* _PROBLEM REQUIREMENTS_:
Each entry needs to be reproduced verbatim.

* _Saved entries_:
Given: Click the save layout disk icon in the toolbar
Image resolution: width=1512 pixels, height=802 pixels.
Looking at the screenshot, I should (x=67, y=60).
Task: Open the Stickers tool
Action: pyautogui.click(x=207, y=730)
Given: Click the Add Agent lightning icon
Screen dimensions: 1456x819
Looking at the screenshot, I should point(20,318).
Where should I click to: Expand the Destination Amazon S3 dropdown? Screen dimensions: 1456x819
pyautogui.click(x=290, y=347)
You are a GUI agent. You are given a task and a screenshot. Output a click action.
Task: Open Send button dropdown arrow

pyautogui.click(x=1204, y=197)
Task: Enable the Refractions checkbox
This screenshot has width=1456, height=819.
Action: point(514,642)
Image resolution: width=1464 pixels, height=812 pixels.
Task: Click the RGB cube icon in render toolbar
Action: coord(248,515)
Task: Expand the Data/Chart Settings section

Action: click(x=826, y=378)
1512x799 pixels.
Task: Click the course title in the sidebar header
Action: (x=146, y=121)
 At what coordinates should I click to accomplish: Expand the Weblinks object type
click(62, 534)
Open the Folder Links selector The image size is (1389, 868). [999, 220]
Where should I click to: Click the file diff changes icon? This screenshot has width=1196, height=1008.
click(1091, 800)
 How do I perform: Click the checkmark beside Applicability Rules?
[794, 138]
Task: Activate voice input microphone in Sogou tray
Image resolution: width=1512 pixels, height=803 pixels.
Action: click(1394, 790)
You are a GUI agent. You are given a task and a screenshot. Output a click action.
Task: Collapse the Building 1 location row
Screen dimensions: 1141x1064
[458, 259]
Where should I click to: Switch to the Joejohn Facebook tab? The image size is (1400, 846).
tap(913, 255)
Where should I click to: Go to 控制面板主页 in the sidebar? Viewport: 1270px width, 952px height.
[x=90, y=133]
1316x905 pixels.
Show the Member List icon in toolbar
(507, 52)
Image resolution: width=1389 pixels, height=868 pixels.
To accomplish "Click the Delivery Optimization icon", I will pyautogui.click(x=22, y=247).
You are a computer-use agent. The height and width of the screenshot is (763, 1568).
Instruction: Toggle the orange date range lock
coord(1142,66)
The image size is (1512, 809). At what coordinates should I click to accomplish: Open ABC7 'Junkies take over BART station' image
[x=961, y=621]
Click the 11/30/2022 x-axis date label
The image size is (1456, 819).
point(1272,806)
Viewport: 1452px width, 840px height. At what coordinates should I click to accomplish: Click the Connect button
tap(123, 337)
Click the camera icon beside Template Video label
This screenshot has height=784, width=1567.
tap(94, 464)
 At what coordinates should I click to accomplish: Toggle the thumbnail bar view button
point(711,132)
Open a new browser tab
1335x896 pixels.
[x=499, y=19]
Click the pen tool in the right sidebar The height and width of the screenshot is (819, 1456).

* _EXERCISE RESPONSE_:
Given: Click the save layout disk icon in the toolbar
Image resolution: width=1512 pixels, height=802 pixels.
Looking at the screenshot, I should (x=67, y=60).
Task: Open the Stickers tool
Action: pyautogui.click(x=207, y=730)
Given: Click the Add Agent lightning icon
Screen dimensions: 1456x819
Looking at the screenshot, I should point(20,318).
Where should I click to: Expand the Destination Amazon S3 dropdown? Screen dimensions: 1456x819
pyautogui.click(x=290, y=347)
You are a GUI agent. You are given a task and a screenshot. Output a click action.
Task: Open Send button dropdown arrow

pyautogui.click(x=1204, y=197)
Task: Enable the Refractions checkbox
This screenshot has width=1456, height=819.
Action: point(514,642)
Image resolution: width=1464 pixels, height=812 pixels.
Task: Click the RGB cube icon in render toolbar
Action: coord(248,515)
Task: Expand the Data/Chart Settings section

Action: click(x=826, y=378)
1512x799 pixels.
Task: Click the course title in the sidebar header
Action: (x=146, y=121)
 At what coordinates should I click to accomplish: Expand the Weblinks object type
click(62, 534)
Open the Folder Links selector The image size is (1389, 868). [999, 220]
Where should I click to: Click the file diff changes icon? This screenshot has width=1196, height=1008.
click(1091, 800)
 How do I perform: Click the checkmark beside Applicability Rules?
[794, 138]
Task: Activate voice input microphone in Sogou tray
Image resolution: width=1512 pixels, height=803 pixels.
Action: click(1394, 790)
You are a GUI agent. You are given a task and a screenshot. Output a click action.
Task: Collapse the Building 1 location row
Screen dimensions: 1141x1064
[458, 259]
Where should I click to: Switch to the Joejohn Facebook tab? The image size is (1400, 846).
tap(913, 255)
Where should I click to: Go to 控制面板主页 in the sidebar? Viewport: 1270px width, 952px height.
[x=90, y=133]
1316x905 pixels.
Show the Member List icon in toolbar
(507, 52)
Image resolution: width=1389 pixels, height=868 pixels.
To accomplish "Click the Delivery Optimization icon", I will pyautogui.click(x=22, y=247).
You are a computer-use agent. The height and width of the screenshot is (763, 1568).
Instruction: Toggle the orange date range lock
coord(1142,66)
The image size is (1512, 809). At what coordinates should I click to accomplish: Open ABC7 'Junkies take over BART station' image
[x=961, y=621]
Click the 11/30/2022 x-axis date label
The image size is (1456, 819).
point(1272,806)
Viewport: 1452px width, 840px height. At what coordinates should I click to accomplish: Click the Connect button
tap(123, 337)
Click the camera icon beside Template Video label
This screenshot has height=784, width=1567.
tap(94, 464)
 At what coordinates should I click to accomplish: Toggle the thumbnail bar view button
point(711,132)
Open a new browser tab
1335x896 pixels.
[x=499, y=19]
Click the pen tool in the right sidebar The height and width of the screenshot is (819, 1456).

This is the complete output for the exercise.